Experts build pulsed air rig to test 3-D printed parts for low carbon engines
Researchers designed a unique facility for testing 3-D printed engine parts, to help reduce carbon emissions worldwide. The new Transient Air System Rig (TASR) was designed and built by Dr. Aaron Costall and his team from Imperial College London's Department of Mechanical Engineering.
The researchers hope it will help makers of large off-road and freight vehicles reduce the amount of carbon dioxide (CO2) they produce.
The rig uses fresh air instead of hot exhaust gas, so the 3-D printed plastic parts won't melt under the usually hot conditions found in normal engine test facilities.
It also means makers can 3-D print only the parts of the engine that need testing, instead of building a whole engine.
TASR will be used to design and test engine components for new low emissions heavy off-road and freight vehicles, and the researchers believe it will help to reduce CO2 emissions both in the UK and worldwide.
Caroline Brogan caught up with Dr. Costall to discuss the new system.
What issue are you trying to solve?
Transport produces a quarter of the world 's CO2 emissions, but is also the most difficult sector to decarbonise.
Between 1990 and 2010, heavy-duty vehicles contributed to 36 per cent rise in CO2 in the EU. This is largely because of growing demand for road freight, as well as a lack of progress in improving engine fuel efficiency: CO2 emissions are directly linked to the amount of fuel burned.
Why is this rig a step in the right direction for heavy freight vehicles?
To reduce CO2 emissions, we must improve engine efficiency. We can do this by fine-tuning the engine's 'breathing apparatus', while recovering as much energy from the hot exhaust gases as possible.
The parts of the engine that control these processes are collectively known as the air system, and a critical component of most modern air systems is the turbocharger. Our research examines ways to improve air system and turbocharger performance to quickly increase air intake, while recovering energy from the exhaust gas.
We do this by trying to understand how the exhaust gases flow through the air system and into the turbocharger, while trying to take advantage of pressure pulsations, and basically making as easy as possible for the engine to 'breathe'. In doing so, we reduce the amount of fuel required and amount of CO2 emitted.
How does the rig work?
Engines are complex. The processes involve a mixture of air and fuel, at continuously changing pressures and temperatures. In the air system, the flow of exhaust gas is actually pulsating because of valve motion. All of this makes it very difficult to accurately predict how engines behave.
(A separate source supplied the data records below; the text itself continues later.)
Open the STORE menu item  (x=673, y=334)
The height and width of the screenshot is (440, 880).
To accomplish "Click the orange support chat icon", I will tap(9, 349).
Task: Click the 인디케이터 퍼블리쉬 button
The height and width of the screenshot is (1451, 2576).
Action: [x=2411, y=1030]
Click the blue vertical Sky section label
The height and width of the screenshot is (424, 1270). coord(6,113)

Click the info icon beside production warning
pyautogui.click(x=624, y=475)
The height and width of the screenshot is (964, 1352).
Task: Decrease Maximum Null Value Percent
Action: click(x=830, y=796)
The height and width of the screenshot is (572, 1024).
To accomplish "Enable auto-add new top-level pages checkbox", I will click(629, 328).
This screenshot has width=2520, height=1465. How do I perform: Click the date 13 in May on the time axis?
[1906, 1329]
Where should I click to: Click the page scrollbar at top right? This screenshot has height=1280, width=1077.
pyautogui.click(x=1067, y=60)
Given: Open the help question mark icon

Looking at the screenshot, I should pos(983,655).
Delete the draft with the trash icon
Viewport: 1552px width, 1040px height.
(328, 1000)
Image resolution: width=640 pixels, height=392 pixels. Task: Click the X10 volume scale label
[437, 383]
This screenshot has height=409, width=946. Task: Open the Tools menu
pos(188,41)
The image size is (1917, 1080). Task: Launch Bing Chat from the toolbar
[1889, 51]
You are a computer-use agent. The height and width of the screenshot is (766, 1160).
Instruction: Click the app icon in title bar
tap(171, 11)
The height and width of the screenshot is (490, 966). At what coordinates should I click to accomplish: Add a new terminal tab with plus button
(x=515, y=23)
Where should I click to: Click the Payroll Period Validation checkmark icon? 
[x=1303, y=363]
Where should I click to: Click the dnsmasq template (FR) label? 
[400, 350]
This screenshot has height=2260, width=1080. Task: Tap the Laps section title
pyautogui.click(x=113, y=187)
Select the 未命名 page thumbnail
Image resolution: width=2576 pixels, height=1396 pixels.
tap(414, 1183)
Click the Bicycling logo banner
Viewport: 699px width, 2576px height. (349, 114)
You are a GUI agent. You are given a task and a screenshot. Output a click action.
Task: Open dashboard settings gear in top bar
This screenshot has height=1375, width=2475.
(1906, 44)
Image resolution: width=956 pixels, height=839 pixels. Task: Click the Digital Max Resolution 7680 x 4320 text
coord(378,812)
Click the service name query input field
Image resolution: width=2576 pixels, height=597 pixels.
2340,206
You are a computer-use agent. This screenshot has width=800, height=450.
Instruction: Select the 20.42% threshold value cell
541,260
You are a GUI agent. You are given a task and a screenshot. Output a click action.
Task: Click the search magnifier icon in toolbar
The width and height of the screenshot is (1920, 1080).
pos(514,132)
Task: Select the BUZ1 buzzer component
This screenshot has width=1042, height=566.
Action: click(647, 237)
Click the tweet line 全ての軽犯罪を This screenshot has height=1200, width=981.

Now we have TASR, which lets us measure engine performance under controlled but engine-realistic conditions, for almost all sizes and types of internal combustion engine.
By imitating the engine's pulse flow, we remove the need for burning fuel – allowing us to study the fluid dynamics without the confounding effects of heat transfer due to hot exhaust gases. There's no other experimental facility in the world like it!
TASR was built using Lotus' Active Valve Train system as part of the high performance engine air system project, which is a collaboration between Imperial, Caterpillar Inc., and Honeywell Transportation Systems.
It is commissioned as part of the Energy Technologies Institute (ETI)'s Heavy Duty Vehicle Efficiency Programme.
What's next for the field?
Many challenges with vehicle emissions can be met through electrification, as long as the electricity is generated from energy sources with lower climate impact, such as natural gas and, increasingly, renewable resources like solar and wind.
This is the current approach in the passenger vehicle sector, but the transition to electric vehicles will not happen overnight: There will be a gradual transition over many years, during which time current technology, the internal combustion engine, continues to emit CO2.
Furthermore, it is very difficult to electrify, or even hybridize, many heavy-duty vehicles – the energy storage requirements would be immense – which is why energy-dense liquid hydrocarbon fuels remain prevalent. This is even more of a problem for off-road machines, like those used in construction and mining, where the work site may be extremely remote from a viable source of electricity.
All of this means that industry and academia must continue to work together to improve engine efficiency, since even the tiniest increase will reduce the amount of CO2 that will be emitted into our atmosphere.